What the policy does address clearly is revisional surgery and band removal. UHC considers revision medically necessary when there is a technical failure or major complication, including:

  • Band slippage that cannot be corrected through adjustment (documentation that adjustment was attempted is required)
  • Band erosion into the stomach wall
  • Bowel perforation
  • Mechanical band failure
  • Leak or obstruction

Removal of the band and all its components is classified as medically necessary even when the patient does not undergo a second bariatric procedure afterward. This is worth noting because, as discussed below, a substantial percentage of lap band patients eventually need their bands removed.

The Declining Role of Lap Band Surgery

Although UHC continues to cover it, lap band surgery has fallen dramatically out of favor in the bariatric surgery world. The procedure was the most popular weight-loss surgery in the United States in the early 2010s, accounting for about 35% of all bariatric procedures in 2011. By 2019, it represented less than 1% of bariatric surgeries performed nationally, according to data from the American Society for Metabolic and Bariatric Surgery and Columbia University’s surgical team.

The decline stems from a combination of modest long-term weight loss, high complication rates, and frequent need for reoperation. Between 15% and 60% of lap band patients require additional surgery, according to Columbia’s bariatric surgery program. More than half of gastric bands are estimated to be removed within seven to ten years due to complications or failure to achieve adequate weight loss, according to UCLA Health. Common problems include band slippage, erosion, chronic reflux, food intolerance, and esophageal dilation from prolonged restriction.

A 2020 comparative study of 520 matched patients found that sleeve gastrectomy produced significantly greater total body weight loss than adjustable gastric banding (27.7% versus 19.4%) and that banding patients had more than double the rate of long-term complications and dramatically more reoperations. A separate 10-year study, however, found that weight loss results between the two procedures converged over the long term, with comparable outcomes at the decade mark — though the sleeve still performed better at the one- and five-year points.

Some bariatric centers, including UCLA Health, have stopped performing new lap band surgeries entirely and now specialize in removing existing bands and converting patients to sleeve gastrectomy or gastric bypass. The FDA originally approved the LAP-BAND system in 2001, and it remains approved, but the clinical community has largely moved toward procedures with more durable results.

How to Appeal a Denial

If UHC denies coverage for lap band surgery, the member or their provider can challenge the decision. The appeal process varies by plan type:

  • For commercial plans: Providers can request a peer-to-peer review with a UHC medical director — typically within 24 hours of the denial for the initial request, and within 3 business days for inpatient cases or 21 calendar days for outpatient cases. If the peer-to-peer review does not resolve the issue, a formal pre-service appeal can be filed. Urgent appeals are available when a delay could jeopardize the patient’s health.
  • For Medicare Advantage plans: Members have 65 calendar days from the date of the initial denial notice to file an appeal. UHC conducts an internal review (Level 1), and if the denial is upheld, the member can escalate to an Independent Review Entity (Level 2). Expedited reviews for urgent situations must be completed within 72 hours.
  • For employer self-insured plans: These plans are governed by federal ERISA regulations. Appeals must typically be submitted in writing within 60 days of the denial, and the plan generally must respond within 60 days. If internal appeals are exhausted, external review may be available depending on the plan structure and state law.

When appealing, a letter from the treating physician documenting the specific medical necessity — including BMI, qualifying health conditions, and failed previous weight-loss attempts — is critical. Members should also verify that the correct diagnosis and procedure billing codes were used, as coding errors are a common cause of initial denials.

• [WHAT YOU NEED TO DO] Please answer from the lap band coverage excerpt above: how long do Medicare Advantage members have to file an appeal after a denial?

• [INPUT DATA]
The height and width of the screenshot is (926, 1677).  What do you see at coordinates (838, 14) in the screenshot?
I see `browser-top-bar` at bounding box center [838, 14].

• [WRITTEN RESPONSE] 65 calendar days from the date of the initial denial notice.